The 6th proviso to section 139(1) was amended w.e.f. 1-4-2020 to provide that every person claiming deductions under section 54 or section 54B or Section 54D or Section 54EC or section 54F or section 54G or Section 54GA or Section 54GB shall, on or before the due date, furnish a return of income of his income on or before the due date specified 139(1), in the prescribed form and verified in the prescribed manner and setting forth such other particulars as may be prescribed even if total income (before Chapter VIA deductions but after claiming these exemptions in respect of capital gains) does not exceed threshold exemption limit. 

Conclusion

The sub section (2) of section 54 clearly provides a pigeonhole in the sense that the investment by way of purchase or construction, without resorting to Capital Gains Account Scheme, can be made till the date of belated return under section 139(4) or revised return under section 139(5) as the wordings used in section 54(2) is “section 139″ and not section 139(1), which covers all sub sections of section 139”.
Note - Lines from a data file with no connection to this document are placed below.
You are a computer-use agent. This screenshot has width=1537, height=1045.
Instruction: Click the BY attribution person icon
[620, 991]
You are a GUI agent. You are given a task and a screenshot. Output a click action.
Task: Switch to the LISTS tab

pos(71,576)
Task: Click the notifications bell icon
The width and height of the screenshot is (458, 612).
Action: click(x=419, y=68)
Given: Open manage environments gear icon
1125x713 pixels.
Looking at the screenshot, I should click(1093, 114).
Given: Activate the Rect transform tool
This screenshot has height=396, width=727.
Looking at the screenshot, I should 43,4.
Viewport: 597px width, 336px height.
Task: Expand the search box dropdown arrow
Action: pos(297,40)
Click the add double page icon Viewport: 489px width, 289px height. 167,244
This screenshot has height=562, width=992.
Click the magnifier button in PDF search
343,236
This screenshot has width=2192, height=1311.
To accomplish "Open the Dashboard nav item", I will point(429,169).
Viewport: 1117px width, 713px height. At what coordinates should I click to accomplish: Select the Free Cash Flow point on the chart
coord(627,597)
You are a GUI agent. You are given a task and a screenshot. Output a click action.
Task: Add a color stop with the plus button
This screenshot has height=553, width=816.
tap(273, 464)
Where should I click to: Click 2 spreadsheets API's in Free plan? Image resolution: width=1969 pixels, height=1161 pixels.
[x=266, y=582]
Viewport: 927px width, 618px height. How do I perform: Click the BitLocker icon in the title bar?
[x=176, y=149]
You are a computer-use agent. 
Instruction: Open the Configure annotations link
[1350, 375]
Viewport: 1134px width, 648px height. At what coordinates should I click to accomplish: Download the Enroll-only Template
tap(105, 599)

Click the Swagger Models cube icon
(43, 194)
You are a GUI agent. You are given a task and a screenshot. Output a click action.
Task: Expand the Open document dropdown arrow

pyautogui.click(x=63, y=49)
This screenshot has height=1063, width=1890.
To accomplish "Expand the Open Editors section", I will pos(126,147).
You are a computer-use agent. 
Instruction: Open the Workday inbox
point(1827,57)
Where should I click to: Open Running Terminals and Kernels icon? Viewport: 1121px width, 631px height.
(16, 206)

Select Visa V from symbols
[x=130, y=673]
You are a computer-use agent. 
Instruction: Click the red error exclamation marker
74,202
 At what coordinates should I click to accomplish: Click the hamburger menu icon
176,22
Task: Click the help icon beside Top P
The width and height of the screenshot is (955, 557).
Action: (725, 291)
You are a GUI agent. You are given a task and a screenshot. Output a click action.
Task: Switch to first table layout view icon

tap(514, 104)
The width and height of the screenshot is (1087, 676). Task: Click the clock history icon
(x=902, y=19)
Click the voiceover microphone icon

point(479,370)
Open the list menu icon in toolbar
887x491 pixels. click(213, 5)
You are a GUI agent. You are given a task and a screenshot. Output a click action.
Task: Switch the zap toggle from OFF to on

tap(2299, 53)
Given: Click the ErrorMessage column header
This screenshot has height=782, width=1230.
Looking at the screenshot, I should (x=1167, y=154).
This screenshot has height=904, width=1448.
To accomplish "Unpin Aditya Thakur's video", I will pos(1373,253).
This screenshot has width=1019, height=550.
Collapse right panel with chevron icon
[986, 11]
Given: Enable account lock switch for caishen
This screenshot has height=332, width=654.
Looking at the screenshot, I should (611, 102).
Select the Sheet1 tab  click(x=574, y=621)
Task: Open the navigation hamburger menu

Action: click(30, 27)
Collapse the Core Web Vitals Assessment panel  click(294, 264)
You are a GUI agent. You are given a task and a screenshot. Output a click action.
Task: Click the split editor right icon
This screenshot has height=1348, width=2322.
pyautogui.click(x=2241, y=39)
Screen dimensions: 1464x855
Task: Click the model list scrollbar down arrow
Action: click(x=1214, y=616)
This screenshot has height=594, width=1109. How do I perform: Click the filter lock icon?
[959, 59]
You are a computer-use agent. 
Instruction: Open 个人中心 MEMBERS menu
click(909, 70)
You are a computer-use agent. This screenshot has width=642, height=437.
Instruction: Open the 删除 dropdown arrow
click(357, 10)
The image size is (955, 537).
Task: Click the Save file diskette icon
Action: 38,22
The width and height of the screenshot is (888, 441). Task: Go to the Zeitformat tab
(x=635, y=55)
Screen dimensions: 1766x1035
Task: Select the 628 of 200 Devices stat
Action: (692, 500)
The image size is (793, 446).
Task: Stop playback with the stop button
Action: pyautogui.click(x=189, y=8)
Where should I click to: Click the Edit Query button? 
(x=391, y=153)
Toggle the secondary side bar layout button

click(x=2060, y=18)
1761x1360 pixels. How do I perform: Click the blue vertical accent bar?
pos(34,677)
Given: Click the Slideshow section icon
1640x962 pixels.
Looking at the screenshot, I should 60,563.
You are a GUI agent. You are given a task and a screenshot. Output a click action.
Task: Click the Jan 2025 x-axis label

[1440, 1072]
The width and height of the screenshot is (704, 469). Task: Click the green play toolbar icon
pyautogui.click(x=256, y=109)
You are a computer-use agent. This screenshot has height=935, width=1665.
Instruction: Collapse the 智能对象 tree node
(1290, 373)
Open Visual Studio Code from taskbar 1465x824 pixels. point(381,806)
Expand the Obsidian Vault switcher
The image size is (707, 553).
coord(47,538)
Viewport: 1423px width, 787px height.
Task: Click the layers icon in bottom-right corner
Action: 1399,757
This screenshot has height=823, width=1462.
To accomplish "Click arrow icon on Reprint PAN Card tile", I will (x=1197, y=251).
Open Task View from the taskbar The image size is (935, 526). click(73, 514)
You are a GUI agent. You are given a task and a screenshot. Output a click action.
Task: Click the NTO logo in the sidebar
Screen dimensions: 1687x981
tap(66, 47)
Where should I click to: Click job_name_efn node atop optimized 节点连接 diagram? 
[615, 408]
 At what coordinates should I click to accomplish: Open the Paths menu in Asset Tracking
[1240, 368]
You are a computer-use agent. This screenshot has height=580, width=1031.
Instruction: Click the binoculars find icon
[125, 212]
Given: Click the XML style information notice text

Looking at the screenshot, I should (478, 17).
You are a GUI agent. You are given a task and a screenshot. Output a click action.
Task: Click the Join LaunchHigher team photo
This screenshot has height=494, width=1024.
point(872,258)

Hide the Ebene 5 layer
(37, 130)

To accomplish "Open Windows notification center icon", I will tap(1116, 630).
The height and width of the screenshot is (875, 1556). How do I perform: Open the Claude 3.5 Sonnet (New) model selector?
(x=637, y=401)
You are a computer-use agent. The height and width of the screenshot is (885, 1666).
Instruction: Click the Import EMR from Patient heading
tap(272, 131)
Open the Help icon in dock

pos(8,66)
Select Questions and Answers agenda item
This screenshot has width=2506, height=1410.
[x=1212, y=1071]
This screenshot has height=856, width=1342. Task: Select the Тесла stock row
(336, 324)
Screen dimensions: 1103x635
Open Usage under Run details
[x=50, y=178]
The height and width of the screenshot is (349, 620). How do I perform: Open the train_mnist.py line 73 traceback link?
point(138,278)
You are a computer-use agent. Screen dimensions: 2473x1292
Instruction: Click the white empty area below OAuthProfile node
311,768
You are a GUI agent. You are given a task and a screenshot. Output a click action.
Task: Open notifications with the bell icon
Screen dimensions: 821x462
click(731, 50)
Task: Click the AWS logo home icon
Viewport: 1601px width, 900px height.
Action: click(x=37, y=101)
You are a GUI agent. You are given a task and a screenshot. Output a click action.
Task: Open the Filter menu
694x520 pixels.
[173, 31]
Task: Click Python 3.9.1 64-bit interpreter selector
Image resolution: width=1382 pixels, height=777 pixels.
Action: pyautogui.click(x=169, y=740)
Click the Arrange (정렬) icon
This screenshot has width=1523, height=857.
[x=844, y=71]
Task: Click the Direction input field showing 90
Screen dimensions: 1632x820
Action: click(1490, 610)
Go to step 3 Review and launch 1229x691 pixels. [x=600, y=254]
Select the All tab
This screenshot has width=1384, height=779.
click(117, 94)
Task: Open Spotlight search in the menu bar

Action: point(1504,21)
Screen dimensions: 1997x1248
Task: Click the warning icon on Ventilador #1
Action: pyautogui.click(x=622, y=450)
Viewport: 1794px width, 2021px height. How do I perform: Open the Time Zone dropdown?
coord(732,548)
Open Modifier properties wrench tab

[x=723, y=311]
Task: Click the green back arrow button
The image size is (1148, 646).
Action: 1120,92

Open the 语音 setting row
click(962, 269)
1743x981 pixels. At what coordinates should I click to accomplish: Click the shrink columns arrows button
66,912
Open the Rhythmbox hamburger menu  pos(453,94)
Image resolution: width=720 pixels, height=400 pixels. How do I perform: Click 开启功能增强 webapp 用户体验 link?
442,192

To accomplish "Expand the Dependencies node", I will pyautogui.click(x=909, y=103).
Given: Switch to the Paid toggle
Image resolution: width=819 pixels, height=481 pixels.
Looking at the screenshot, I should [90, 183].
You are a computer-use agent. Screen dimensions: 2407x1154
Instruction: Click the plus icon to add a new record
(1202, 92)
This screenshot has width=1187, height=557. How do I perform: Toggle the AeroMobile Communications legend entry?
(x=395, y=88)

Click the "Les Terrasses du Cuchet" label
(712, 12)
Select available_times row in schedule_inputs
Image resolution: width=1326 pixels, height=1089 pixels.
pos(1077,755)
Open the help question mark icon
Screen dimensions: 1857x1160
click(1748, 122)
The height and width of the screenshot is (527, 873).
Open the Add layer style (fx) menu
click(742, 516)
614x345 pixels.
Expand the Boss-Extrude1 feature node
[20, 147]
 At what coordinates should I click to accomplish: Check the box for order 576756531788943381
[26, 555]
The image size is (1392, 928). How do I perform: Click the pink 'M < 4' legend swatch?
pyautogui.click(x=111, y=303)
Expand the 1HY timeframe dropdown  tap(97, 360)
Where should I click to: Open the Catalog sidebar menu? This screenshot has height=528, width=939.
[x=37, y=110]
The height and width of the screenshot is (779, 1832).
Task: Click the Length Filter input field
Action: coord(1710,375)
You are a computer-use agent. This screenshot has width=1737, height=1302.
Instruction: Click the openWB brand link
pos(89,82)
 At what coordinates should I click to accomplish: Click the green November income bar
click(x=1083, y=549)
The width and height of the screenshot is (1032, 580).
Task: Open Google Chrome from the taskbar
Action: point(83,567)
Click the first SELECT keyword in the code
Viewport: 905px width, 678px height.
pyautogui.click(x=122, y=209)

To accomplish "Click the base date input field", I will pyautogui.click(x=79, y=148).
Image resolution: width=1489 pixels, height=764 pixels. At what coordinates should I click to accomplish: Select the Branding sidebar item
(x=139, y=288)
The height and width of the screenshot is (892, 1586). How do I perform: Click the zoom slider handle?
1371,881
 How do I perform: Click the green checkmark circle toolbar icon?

The aforesaid provision mandates that the period of utilisation or appropriation of the capital gains in purchase or construction of the new residential house is to be considered till the due date under section 139 (which also covers sub-section (4) and (5) of section 139).

However, for the purpose of taking the benefit of Capital Gains Account Scheme, the time limit for making such deposit has been prescribed to be till the due date under section 139(1).